Question

divide 184 into two parts such that the first part is 12 less than twice the second part

Answer

**step1** Understanding the problem

The problem asks us to divide the number 184 into two distinct parts. Let's refer to these as the First Part and the Second Part.
We are provided with a specific relationship between these two parts: "the first part is 12 less than twice the second part". This means if we take the Second Part, double its value, and then subtract 12, the result will be the First Part.

**step2** Modeling the parts with units

To solve this without using algebraic variables, we can represent the Second Part as a "unit" or a single block.
Let the Second Part = 1 unit.
According to the problem, "twice the second part" would then be 2 units.
The First Part is "12 less than twice the second part", so we can express the First Part as:
First Part = 2 units - 12.
The total sum of the two parts is given as 184. Therefore, we can write the equation:
First Part + Second Part = 184
(2 units - 12) + (1 unit) = 184.

**step3** Calculating the total value of the units

Now, we combine the units from our model:
3 units - 12 = 184.
To find the collective value of these 3 units, we need to account for the 12 that was subtracted.
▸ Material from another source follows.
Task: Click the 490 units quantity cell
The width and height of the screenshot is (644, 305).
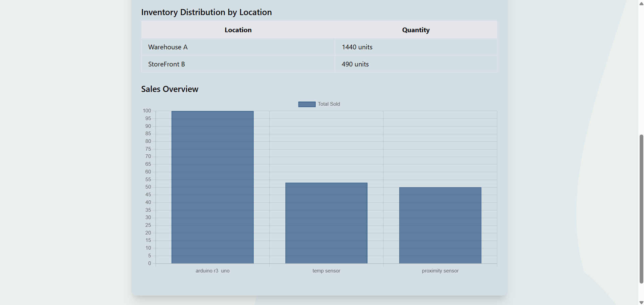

We do this by adding 12 to the total sum:
3 units = 184 + 12
3 units = 196.

**step4** Finding the value of the second part

Since we know that 3 units are equal to 196, to find the value of a single unit (which represents the Second Part), we divide 196 by 3:
Second Part = 196 ÷ 3.
Performing the division: 196 divided by 3 results in 65 with a remainder of 1.
So, the Second Part is $$65\frac{1}{3}$$.

**step5** Finding the value of the first part

Now that we have the value of the Second Part (1 unit), we can find the First Part using our established relationship: First Part = 2 units - 12.
First Part = $$(2 \times 65\frac{1}{3}) - 12$$
First, calculate $$2 \times 65\frac{1}{3}$$:
We can convert $$65\frac{1}{3}$$ to an improper fraction: $$65\frac{1}{3} = \frac{(65 \times 3) + 1}{3} = \frac{195 + 1}{3} = \frac{196}{3}$$.
So, $$2 \times \frac{196}{3} = \frac{2 \times 196}{3} = \frac{392}{3}$$.
Next, convert $$\frac{392}{3}$$ back to a mixed number: $$392 \div 3 = 130$$ with a remainder of $$2$$. So, $$\frac{392}{3} = 130\frac{2}{3}$$.
Finally, subtract 12 from $$130\frac{2}{3}$$ to get the First Part:
First Part = $$130\frac{2}{3} - 12 = 118\frac{2}{3}$$.

**step6** Verifying the solution

To confirm our calculations, we will add the First Part and the Second Part to ensure their sum is 184.
First Part + Second Part = $$118\frac{2}{3} + 65\frac{1}{3}$$
First, add the whole number parts: $$118 + 65 = 183$$.
Next, add the fractional parts: $$\frac{2}{3} + \frac{1}{3} = \frac{3}{3} = 1$$.
Finally, add these sums together: $$183 + 1 = 184$$.
The sum matches the given total, which confirms our solution.
The two parts are $$118\frac{2}{3}$$ and $$65\frac{1}{3}$$.